* Activity *
According to the text on the Ebola outbreak, how many public health officials did the U.S. say on Sunday it would send?

* Selected text *

────────

How to deal with the Ebola outbreak

Ebola poses a risk, but it's West Africa, not the United States, that is ground zero

It was a commendable decision — and more unnerving than risky — for Emory University to accept into its hospital two Americans who contracted the deadly Ebola virus while doing humanitarian work in Africa. The arrival of the first patient on Saturday is considered to be the first instance of the virus entering the U.S.— albeit in the care of infectious disease specialists working in an isolation unit built in collaboration with the Centers for Disease Control and Prevention. Officials of the CDC say there is little safety threat and no cause for panic among Americans.

The far greater risk, on both public safety and humanitarian levels, would be to allow the current Ebola outbreak, the largest ever, to continue to rage out of control in West Africa until it spreads elsewhere. That's what could create a global pandemic. Ebola is not the most infectious serious disease — SARS is more so — but it is the deadliest. Depending on the strain of the virus, the mortality rate can be as high as 90%. The World Health Organzation said Monday that the disease has killed 887 people since March, all but one in Liberia, Sierra Leone and Guinea. One person died in Nigeria and several more people are reportedly sick.

The U.S. and other nations must make it a priority not just to provide medical aid to stricken regions but also to improve the health conditions under which Africans live.

Upgrading Africa's basic health infrastructure is a long, slow, costly process, one the West has not expressed great interest in undertaking over the years. Perhaps this epidemic will help remind us why it is so important. Meanwhile, in the last few days, the World Health Organization has promised to fly hundreds more medical personnel into West Africa. On Sunday, the U.S. said it would send 50 public health officials.

────────

(Items listed in a dataset)
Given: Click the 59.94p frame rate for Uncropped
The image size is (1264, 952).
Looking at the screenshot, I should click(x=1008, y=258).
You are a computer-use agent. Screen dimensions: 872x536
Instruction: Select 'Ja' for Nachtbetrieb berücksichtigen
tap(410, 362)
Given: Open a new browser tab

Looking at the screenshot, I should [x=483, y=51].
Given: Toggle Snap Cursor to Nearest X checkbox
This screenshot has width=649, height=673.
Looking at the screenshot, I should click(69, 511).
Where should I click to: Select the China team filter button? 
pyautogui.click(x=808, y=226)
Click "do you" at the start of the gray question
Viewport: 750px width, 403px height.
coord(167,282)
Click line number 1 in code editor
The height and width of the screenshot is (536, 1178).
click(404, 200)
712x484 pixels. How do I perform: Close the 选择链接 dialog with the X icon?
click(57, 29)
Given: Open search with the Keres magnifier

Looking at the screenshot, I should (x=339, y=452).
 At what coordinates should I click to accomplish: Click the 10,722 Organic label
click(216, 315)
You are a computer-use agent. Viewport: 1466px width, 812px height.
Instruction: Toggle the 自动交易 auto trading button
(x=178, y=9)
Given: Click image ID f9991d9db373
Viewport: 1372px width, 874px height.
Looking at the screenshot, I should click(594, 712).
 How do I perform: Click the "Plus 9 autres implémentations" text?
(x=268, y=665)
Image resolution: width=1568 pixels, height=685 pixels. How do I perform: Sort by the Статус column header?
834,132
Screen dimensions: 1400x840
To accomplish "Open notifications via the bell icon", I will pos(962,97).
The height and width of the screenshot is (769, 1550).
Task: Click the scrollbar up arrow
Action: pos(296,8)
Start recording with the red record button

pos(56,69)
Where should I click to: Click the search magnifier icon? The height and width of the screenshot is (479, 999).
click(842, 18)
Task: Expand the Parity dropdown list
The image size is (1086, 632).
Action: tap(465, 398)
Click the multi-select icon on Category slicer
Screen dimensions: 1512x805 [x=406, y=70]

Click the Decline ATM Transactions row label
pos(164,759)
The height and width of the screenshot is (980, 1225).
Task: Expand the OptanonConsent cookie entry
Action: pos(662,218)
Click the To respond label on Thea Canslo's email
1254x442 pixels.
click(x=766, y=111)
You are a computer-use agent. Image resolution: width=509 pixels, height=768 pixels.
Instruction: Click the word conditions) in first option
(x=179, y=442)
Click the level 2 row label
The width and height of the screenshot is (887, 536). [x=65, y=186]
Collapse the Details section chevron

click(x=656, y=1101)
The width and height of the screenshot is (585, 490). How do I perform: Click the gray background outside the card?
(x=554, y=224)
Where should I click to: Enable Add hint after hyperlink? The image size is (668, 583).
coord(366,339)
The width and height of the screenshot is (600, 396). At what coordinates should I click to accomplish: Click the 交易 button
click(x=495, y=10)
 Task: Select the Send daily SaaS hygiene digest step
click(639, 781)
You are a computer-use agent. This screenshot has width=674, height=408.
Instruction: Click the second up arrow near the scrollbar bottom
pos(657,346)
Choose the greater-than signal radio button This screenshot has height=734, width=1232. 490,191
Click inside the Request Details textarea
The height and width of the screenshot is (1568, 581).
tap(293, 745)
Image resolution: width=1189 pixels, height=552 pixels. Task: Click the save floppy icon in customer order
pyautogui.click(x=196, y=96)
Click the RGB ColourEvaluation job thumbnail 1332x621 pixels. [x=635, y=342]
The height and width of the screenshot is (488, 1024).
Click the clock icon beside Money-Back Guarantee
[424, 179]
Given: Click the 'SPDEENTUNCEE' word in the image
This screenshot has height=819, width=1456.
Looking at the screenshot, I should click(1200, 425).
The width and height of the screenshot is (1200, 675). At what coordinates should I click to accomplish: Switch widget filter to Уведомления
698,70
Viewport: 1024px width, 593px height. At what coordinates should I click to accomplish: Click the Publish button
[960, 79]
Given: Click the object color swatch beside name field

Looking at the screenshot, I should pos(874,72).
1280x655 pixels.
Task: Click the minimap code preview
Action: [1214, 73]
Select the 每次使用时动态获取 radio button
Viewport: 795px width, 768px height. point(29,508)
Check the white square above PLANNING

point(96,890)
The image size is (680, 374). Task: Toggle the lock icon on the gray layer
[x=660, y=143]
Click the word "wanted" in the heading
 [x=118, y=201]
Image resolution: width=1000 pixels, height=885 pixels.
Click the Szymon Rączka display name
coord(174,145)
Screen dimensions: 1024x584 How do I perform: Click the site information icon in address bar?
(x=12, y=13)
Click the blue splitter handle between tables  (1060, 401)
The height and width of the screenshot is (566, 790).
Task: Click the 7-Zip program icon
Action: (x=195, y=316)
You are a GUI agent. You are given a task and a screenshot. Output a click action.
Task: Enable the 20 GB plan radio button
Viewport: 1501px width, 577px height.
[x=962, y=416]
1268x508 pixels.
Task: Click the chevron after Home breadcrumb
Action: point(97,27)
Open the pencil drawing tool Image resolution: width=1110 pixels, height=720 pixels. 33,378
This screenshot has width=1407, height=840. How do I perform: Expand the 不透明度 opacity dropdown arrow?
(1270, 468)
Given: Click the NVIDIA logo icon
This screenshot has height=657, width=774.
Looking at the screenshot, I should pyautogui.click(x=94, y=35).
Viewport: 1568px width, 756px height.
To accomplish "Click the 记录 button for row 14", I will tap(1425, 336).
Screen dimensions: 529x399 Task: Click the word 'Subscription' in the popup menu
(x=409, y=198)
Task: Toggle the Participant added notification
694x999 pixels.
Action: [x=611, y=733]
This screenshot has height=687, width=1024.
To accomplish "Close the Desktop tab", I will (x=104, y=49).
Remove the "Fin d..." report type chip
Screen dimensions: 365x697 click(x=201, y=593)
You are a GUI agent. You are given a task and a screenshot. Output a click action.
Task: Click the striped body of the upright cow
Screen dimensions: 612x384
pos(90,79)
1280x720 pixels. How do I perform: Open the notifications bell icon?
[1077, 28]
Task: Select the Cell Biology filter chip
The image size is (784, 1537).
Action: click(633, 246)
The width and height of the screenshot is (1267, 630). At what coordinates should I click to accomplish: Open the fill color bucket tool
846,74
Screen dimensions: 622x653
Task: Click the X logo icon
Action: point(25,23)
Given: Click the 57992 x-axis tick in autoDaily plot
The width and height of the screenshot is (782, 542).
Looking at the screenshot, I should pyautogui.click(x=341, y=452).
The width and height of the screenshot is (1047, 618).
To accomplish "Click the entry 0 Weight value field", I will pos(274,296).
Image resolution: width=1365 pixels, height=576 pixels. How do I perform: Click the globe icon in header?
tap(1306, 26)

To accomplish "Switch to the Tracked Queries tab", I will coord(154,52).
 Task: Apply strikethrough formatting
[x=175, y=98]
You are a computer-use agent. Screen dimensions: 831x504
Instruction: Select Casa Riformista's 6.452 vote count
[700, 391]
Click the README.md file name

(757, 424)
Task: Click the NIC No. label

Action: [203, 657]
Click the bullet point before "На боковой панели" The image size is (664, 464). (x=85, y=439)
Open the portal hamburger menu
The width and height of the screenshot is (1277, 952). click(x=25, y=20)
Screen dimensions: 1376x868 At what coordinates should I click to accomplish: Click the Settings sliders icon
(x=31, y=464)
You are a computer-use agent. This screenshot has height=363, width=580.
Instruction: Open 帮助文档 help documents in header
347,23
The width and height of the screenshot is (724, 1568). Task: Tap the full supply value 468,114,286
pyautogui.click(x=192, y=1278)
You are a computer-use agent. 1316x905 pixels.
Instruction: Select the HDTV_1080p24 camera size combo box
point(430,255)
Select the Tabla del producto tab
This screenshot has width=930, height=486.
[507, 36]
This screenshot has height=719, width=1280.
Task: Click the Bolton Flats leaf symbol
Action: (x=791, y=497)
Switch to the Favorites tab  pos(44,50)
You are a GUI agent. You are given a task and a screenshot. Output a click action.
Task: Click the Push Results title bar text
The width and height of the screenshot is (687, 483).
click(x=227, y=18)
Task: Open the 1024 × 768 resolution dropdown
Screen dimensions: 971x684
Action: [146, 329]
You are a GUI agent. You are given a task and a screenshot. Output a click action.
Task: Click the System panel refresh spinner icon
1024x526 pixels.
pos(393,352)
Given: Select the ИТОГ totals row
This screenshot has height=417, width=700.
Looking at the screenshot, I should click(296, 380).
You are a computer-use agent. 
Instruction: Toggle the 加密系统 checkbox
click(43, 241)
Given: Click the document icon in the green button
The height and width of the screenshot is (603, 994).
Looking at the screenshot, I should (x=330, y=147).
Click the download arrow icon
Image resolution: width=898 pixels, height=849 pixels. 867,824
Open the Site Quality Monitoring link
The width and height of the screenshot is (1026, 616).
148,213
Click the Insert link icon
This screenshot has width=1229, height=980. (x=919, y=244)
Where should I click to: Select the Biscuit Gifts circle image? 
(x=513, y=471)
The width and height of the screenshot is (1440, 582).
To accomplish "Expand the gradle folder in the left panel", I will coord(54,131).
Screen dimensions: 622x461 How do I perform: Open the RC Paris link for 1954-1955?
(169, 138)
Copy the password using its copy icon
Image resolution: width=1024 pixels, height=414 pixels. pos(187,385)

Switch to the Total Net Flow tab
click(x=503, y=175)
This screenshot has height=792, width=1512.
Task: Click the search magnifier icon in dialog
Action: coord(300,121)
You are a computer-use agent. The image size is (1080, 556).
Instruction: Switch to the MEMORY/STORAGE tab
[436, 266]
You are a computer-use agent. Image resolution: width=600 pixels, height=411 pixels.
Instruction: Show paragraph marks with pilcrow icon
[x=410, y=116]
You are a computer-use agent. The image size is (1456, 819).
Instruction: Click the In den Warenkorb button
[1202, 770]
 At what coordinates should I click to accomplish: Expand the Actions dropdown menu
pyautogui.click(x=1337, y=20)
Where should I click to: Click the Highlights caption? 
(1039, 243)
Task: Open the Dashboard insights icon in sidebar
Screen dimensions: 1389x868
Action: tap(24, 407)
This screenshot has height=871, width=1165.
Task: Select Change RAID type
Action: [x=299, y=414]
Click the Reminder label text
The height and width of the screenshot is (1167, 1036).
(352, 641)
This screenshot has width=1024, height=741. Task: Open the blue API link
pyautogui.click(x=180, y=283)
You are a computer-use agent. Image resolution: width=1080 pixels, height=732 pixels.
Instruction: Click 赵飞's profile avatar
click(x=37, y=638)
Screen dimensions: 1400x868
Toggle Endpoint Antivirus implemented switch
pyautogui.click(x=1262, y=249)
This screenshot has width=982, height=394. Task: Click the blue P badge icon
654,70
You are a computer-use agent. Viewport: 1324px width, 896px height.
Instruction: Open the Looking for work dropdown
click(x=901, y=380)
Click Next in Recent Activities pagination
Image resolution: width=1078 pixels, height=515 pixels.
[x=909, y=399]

────────

* Response to the task *
50 public health officials.